3.1 Bei Gegenstandslosigkeit entscheidet das Gericht nach Ermessen über die Kostenfolge, wobei es in Betracht zieht, wer die Gegenstandslosigkeit bzw. das gegenstandslos gewordene Verfahren verursacht hat oder welche Partei bei summarischer Betrachtung vermutlich obsiegt hätte. Die Kosten können aber auch – besonders wenn die erwähnten Kriterien versagen – anderweitig nach Billigkeit verlegt werden (Kaspar Plüss, Kommentar VRG, § 13 N. 75 ff.).
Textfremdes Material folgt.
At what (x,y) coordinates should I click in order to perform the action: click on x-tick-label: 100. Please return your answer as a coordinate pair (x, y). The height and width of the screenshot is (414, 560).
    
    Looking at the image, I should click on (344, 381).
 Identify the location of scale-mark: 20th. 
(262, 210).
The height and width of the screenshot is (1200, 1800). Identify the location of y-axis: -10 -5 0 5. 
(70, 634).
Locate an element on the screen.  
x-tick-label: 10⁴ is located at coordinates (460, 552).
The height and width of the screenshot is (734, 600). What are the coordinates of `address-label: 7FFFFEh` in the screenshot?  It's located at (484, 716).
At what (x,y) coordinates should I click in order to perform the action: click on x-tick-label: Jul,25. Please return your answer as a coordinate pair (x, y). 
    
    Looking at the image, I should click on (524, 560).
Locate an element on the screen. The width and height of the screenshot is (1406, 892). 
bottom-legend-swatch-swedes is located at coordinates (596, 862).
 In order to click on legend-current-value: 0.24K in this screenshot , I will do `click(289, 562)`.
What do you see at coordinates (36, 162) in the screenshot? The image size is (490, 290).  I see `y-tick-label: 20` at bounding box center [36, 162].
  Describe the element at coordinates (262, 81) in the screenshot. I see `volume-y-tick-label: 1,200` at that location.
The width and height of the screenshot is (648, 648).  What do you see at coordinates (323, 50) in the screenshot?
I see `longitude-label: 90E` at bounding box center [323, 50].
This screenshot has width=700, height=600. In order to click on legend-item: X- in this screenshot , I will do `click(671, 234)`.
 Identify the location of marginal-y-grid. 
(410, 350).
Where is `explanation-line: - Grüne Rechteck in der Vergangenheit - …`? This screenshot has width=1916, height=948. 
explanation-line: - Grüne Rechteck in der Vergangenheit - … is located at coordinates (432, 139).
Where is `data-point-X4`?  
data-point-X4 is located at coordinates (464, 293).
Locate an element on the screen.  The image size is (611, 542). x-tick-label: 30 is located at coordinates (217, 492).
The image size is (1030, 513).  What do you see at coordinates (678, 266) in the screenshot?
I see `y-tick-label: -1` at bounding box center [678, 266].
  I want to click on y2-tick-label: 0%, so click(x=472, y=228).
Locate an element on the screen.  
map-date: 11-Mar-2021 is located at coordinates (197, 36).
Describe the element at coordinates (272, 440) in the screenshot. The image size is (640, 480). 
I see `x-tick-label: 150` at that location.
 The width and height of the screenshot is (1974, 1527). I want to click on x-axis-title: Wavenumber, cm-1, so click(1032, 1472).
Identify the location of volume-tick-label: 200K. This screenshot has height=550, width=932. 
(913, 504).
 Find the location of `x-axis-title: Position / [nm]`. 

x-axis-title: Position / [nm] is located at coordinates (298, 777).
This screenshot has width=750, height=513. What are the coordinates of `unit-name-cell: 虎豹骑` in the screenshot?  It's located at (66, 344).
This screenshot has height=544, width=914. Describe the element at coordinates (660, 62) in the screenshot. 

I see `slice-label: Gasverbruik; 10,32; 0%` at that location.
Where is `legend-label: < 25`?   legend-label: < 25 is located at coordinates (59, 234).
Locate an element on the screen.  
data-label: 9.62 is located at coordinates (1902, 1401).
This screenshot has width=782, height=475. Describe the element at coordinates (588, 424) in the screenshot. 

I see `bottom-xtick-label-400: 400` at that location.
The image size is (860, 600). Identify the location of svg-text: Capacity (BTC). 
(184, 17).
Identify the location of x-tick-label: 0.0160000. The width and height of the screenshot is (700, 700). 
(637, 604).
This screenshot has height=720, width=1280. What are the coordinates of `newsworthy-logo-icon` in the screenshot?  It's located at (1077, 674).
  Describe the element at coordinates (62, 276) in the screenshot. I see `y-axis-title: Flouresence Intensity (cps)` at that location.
3.2 Bei summarischer Betrachtung ist die Begründung des vorinstanzlichen Entscheids nicht zu beanstanden. Art. 15d Abs. 1 SVG enthält eine Generalklausel, gestützt auf die eine Fahreignungsabklärung angeordnet werden kann, wenn an der Fahreignung Zweifel bestehen (VGr, 19. November 2020, VB.2020.007440, E. 4.5). Dass der Beschwerdeführer eine Streifkollision, welche einen circa einen Meter langen Kratzer am Fahrzeug des Unfallbeteiligten verursachte, nicht bemerkt hatte sowie auch der Umstand, dass er sich bei der polizeilichen Befragung am Patrouillenfahrzeug festhalten musste, liess Zweifel an seiner Fahreignung aufkommen. Auch dass die Tatsache, dass am Fahrzeug des Beschwerdeführers diverse Schäden unbekannten Ursprungs zu finden waren, angeführt wurde, ist vor diesem Hintergrund nicht zu beanstanden. Diese Zweifel gaben genügend Anlass für eine Fahreignungsabklärung und das öffentliche Interesse an der Sicherheit anderer im Strassenverkehr erforderte eine Massnahme wie die angeordnete. Da auch nicht ersichtlich ist, mit welchem milderen Mittel dieses Ziel hätte erreicht werden können, erweist sich die angeordnete Massnahme als verhältnismässig.

Die Vorinstanz hat sich sodann in ihrer Begründung mit den entscheidwesentlichen Punkten auseinandergesetzt und damit auch das rechtliche Gehör des Beschwerdeführers nicht verletzt. Demgemäss wäre der Beschwerdeführer bei summarischer Betrachtung unterlegen. Ihm sind daher die Gerichtskosten aufzuerlegen und es steht ihm keine Parteientschädigung zu.

4.  

Der vorliegende Entscheid stellt einen Zwischenentscheid sowie einen Entscheid über vorsorgliche Massnahmen dar (BGr, 6. Juli 2021, 1C_95/2021, E. 1). Dieser kann nur unter den Voraussetzungen von Art. 93 des Bundesgerichtsgesetzes vom 17. Juni 2005 (BGG) selbständig beim Bundesgericht angefochten werden. Hinzuweisen ist sodann auf Art. 98 BGG, wonach mit der Beschwerde gegen Entscheide über vorsorgliche Massnahmen nur die Verletzung verfassungsmässiger Rechte gerügt werden kann.

Demgemäss verfügt der Einzelrichter:

1.    Das Verfahren wird als gegenstandslos geworden abgeschrieben.

2.    Die Gerichtsgebühr wird festgesetzt auf Fr.    500.--;    die übrigen Kosten betragen: Fr.    170.--     Zustellkosten, Fr.    670.--     Total der Kosten.

3.    Die Gerichtskosten werden dem Beschwerdeführer auferlegt.

4.    Es wird keine Parteientschädigung zugesprochen.

5.    Gegen diese Verfügung kann im Sinne der Erwägungen Beschwerde in öffentlich-rechtlichen Angelegenheiten nach Art. 82 ff. des Bundesgerichtsgesetzes erhoben werden. Die Beschwerde ist innert 30 Tagen, von der Zustellung an gerechnet, beim Bundesgericht, 1000 Lausanne 14, einzureichen.

6.    Mitteilung an: a)    die Parteien; b)    die Sicherheitsdirektion, Rekursabteilung; c)    das Bundesamt für Strassen (ASTRA), Sekretariat Administrativmassnahmen.